I just bought a fresh 12 bolt for the 65. My question is my driveshaft and old axle are out of a 442 with 3R ujoint. New axle is 1310 and old was Saginaw 3r. Can anyone tell me id the Saginaw 3r is the same as the spicer 1344. I am trying to find a conversion u-joint from 3r to 1310 and I can find 1310 to 1344. Dimensions are very close. Any help is appreciated. I would like to find something strong and not just a store brand. Thanks


----------



## Pinion head (Jan 3, 2015)

GTO's (and Pontiac LeMans) used the 3R ujoints from '64-73. 442's always used the 3R. Most Chevrolet 12 bolt rears accepted the common Spicer 1310 .

The conversion ujoint you need is a NEAPCO 3-1330, Precision 372 will also work.
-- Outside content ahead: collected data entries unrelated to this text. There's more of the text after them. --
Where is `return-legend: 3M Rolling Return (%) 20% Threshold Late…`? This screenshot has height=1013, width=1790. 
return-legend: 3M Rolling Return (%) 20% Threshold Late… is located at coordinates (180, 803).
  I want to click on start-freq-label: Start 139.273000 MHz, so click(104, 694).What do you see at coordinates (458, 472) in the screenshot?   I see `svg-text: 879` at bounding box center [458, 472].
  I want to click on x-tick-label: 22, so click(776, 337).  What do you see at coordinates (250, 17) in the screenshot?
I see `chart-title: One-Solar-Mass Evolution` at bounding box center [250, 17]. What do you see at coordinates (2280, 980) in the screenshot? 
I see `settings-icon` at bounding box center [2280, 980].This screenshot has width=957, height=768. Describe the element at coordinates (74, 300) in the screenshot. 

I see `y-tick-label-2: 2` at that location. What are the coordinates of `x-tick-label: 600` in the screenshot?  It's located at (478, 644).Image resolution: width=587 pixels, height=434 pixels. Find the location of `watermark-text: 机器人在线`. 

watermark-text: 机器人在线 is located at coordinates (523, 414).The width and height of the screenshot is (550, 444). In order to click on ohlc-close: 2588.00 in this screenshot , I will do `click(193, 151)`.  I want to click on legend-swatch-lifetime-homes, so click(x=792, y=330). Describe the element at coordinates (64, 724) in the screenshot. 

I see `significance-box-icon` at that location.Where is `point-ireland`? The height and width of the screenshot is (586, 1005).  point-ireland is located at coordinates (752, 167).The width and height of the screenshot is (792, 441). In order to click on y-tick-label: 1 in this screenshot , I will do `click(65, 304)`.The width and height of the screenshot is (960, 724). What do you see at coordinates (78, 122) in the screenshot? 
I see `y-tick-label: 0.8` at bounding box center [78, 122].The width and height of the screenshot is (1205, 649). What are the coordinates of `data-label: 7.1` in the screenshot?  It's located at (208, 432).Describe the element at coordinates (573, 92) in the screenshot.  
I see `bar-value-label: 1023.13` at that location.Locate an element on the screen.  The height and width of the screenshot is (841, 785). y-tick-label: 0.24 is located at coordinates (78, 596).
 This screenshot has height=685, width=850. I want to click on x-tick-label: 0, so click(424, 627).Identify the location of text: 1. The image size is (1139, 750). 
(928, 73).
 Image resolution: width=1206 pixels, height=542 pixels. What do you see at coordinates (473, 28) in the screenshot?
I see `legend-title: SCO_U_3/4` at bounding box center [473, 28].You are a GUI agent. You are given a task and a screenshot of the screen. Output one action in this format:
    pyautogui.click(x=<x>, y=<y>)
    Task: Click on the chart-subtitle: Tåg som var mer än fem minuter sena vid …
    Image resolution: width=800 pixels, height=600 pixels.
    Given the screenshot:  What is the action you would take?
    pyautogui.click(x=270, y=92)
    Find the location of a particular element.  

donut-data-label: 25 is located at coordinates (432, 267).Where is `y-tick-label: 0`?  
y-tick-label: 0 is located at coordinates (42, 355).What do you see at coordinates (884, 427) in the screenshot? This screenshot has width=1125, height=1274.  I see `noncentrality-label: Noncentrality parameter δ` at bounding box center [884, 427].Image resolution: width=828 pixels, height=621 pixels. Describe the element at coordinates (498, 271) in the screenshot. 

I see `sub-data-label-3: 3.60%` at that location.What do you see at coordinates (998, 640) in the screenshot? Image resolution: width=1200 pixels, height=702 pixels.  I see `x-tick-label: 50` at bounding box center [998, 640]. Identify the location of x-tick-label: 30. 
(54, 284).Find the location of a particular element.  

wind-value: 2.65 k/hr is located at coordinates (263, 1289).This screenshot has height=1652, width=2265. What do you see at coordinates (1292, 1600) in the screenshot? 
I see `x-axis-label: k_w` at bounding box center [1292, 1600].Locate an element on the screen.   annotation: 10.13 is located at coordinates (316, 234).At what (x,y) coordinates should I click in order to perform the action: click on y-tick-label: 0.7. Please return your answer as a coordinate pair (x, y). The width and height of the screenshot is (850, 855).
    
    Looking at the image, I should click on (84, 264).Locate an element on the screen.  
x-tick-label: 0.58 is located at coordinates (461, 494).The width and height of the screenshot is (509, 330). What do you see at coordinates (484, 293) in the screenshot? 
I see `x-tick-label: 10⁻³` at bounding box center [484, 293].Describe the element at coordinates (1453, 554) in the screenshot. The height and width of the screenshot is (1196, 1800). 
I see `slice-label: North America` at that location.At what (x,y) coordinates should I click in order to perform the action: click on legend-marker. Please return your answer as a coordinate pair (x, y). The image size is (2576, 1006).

In building differentials I always build with the correct pinion flange, so don't have to deal with adaptor ujoints.


----------



## mjc707 (May 28, 2015)

Thanks .The Precision 372 is one of the ones that says 1310 to 1344. Thats what I wanted to verify. I can get the moog 372 locally just wanted to make sure it would fit. I am not r running crazy HP but I wanted to make sure I got a strong ujoint. Any issues with strength either of these part numbers you gave me?


----------



## oldskool (Apr 26, 2015)

Built several bracket racers, all with a 12-bolt rear. Used one of the conversion joints in every one. Never broke a joint or had any joint or DS problems. And this was using big slicks. Don't think you'd ever break one, on hard street tires. 

The Neapco 3-3130 looks to be only $11.99 + tax @ Advance.

http://shop.advanceautoparts.com/p/...GM0ioc1sqRK4FGHIul8PvVBjJ1bteyQSr0aAovH8P8HAQ

O'Reilly shows a 372 for $8.99 + Tax.

http://www.oreillyauto.com/site/c/d...-1_-1&keyword=3-3130&doInterchangeSearch=true

The Precision 372 is about $17 shipped from Ebay. 

http://www.ebay.com/itm/PRECISION-3...e8f90d3&pid=100005&rk=4&rkt=6&sd=281136360920

http://www.ebay.com/itm/Precision-3...-Firebird-Iroc-Trans-Am-U-Joint-/281136360920


----------



## mjc707 (May 28, 2015)

I appreciate the info Thanks


----------



## rickm (Feb 8, 2012)

never heard of someone bustin a u-joint or a manufacturer making a crappy one.


----------



## oldskool (Apr 26, 2015)

Some of the guys over on the Pontiac Drag Racers Facebook page say they have broken joints, which in turn, caused a lot of other damage. 

They tried to talk me into going with a shaft which uses the big 1350 joints. But, I just have a mild pump gas 455 footbraker bracket car. I don't need the big joints. 

Then, somebody else said that if I was going to use the small 1310 joints, I should at least get the non-greasable kind. They say that the threaded hole and grease channels, weaken the joint. But, I've never broken a greasable joint before. And since I'm not using a trans-brake, I don't think I'll break one now.

http://www.wranglerforum.com/f210/u-joints-greasable-or-non-greasable-356026.html

"... or a manufacturer making a crappy one."

I've read that there are some inferior grade Chinese joints & slip yokes.

http://www.made-in-china.com/multi-search/car+u-joints/F1--CD_Universal-Joint-Catalog/1.html


----------